Last updated: November 2022

You’ve heard the adage about preaching to the choir. Well, I see an analogy in the lung cancer community. After someone has been diagnosed with lung cancer, lung cancer screening no longer is applicable. Lung cancer screening is designed to catch cancer early while there is still a chance for a cure. My own lung cancer diagnosis was caught early - not through screening - but as a fluke.

Lung cancer advocates fought for greater screening awareness

When I was diagnosed 17 years ago, there were no lung cancer screening protocols. Advocates fought long and hard to get lung cancer screening approved.

I know that many of us diagnosed would not have qualified for screening. But, frankly, being a lung cancer advocate is not all about you. It’s about how you can help others potentially not have to suffer like so many have. Lung cancer screening is for folks who have not yet been diagnosed. There are thousands upon thousands who could benefit from lung cancer screening.

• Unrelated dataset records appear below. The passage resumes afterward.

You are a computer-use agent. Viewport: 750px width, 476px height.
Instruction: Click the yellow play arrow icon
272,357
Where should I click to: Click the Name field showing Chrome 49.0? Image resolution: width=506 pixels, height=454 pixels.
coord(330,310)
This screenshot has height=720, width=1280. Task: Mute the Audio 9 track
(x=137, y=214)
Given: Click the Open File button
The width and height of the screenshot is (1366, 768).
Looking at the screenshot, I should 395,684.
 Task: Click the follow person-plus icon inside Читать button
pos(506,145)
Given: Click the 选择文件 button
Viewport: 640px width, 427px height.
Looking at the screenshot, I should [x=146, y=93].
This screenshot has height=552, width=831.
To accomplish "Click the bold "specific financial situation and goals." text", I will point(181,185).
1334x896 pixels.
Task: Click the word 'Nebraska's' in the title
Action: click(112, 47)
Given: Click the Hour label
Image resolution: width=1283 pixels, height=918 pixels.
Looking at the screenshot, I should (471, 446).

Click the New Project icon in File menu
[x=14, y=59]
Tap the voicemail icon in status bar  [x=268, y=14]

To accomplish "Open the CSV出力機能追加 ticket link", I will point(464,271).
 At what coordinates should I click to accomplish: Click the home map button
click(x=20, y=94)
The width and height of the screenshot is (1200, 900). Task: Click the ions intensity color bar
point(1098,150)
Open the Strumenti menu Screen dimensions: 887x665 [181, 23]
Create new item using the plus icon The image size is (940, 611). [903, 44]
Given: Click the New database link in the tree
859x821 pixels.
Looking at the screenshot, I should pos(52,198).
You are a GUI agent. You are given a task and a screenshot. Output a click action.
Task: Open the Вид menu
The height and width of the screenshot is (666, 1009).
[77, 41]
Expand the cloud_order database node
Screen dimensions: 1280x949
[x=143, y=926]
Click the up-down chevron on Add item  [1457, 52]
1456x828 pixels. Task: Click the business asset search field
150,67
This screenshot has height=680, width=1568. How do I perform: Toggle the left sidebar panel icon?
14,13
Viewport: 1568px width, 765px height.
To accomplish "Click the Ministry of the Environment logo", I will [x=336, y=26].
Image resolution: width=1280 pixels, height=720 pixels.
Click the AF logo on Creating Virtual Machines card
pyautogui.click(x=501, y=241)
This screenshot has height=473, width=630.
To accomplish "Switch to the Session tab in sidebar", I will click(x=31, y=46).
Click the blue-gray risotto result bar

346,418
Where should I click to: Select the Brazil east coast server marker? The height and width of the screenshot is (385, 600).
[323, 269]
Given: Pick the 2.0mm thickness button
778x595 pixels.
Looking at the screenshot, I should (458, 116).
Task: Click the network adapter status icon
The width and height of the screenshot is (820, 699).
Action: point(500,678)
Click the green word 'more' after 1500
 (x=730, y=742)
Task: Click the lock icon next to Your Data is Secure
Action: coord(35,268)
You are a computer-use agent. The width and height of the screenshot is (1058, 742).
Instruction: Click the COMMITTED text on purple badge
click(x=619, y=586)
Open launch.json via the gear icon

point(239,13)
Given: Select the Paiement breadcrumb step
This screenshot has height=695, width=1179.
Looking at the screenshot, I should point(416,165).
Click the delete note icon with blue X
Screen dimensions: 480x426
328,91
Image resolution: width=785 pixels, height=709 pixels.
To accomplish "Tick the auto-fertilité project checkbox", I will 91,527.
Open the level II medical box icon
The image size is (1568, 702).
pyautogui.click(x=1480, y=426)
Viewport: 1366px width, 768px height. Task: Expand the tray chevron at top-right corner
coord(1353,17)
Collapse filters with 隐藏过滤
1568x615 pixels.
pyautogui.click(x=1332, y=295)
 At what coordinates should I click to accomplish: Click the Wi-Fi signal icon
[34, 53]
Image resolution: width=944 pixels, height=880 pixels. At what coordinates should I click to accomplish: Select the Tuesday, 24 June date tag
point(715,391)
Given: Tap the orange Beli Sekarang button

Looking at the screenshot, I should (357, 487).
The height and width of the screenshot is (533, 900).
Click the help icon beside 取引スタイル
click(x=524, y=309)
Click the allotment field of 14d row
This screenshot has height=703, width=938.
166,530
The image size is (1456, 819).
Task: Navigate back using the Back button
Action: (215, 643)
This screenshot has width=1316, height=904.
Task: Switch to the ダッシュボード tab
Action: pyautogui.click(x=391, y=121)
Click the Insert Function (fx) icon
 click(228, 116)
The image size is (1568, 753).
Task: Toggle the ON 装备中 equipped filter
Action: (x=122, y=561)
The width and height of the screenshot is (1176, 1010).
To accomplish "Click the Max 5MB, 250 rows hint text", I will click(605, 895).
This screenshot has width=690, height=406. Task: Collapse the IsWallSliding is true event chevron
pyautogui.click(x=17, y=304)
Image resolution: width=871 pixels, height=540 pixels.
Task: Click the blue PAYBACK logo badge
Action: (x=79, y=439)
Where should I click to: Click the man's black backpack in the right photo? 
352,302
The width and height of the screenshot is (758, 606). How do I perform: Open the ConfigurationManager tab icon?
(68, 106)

Know the fact about screening

Do you know someone who may be a candidate for screening? If so, and if you consider yourself an advocate, you have a responsibility to share information about screening with that person.

You also have a responsibility to know the basic facts about screening. For example, do NOT advise someone to get an X-Ray, PLEASE. X-Rays do not capture cancer as a CT scan does. The CT scan can detect a tiny nodule and an X-Ray can miss a large mass.

Take a few minutes to be informed and know the facts about screening. Then demonstrate your advocacy and concern for others by sharing the information that may save someone’s life.

What are the screening qualifications?

Let’s reach out - beyond those of us already in the lung cancer community - and share potentially life-giving information with people who know nothing about lung cancer screening. It’s usually 100 percent covered by insurance, with no co-pays. It’s covered by Medicare, Medicaid, and most other insurance.

Here are the qualifications:

  • Age 50 or older
  • History of smoking an average of a pack a day for 20 years. (Or any combination of packs and years that equal more than 20 pack years. For example, two packs a day for 10 years.)
  • People who currently smoke.
  • People who quit smoking within the past 15 years.

It may be possible to get screened even if you do not meet these guidelines. For example, if there is a strong family history of lung cancer in your family or perhaps high radon levels were discovered in your home. Talk to your provider about getting a low-dose CT scan to rule out the possibility of lung cancer, or potentially catch it early. A lung cancer screening facility near me in Greensboro, NC, considers individual situations, such as these. Then, if appropriate, they will screen that person. Sometimes the peace of mind that comes from screening is sufficient justification. However, keep in mind, low-dose CT scans given year after year to low-risk individuals could eventually actually cause lung cancer.

Let's support each other and spread awareness

And, please, for those of us who would not have qualified for screening, stop being critical of the guidelines because they would not have helped you. Yes, we all want more inclusive lung cancer screening protocols. But if we can’t convince those considered high-risk to get screened, it is doubtful the screening protocols will ever be expanded to include others, especially those without a history of smoking.

Let’s show some selfless care for others by sharing lung cancer screening information with those who may benefit from it.

November 12 is officially National Lung Cancer Screening Day. But any day is a good day for qualified candidates to get screened for lung cancer.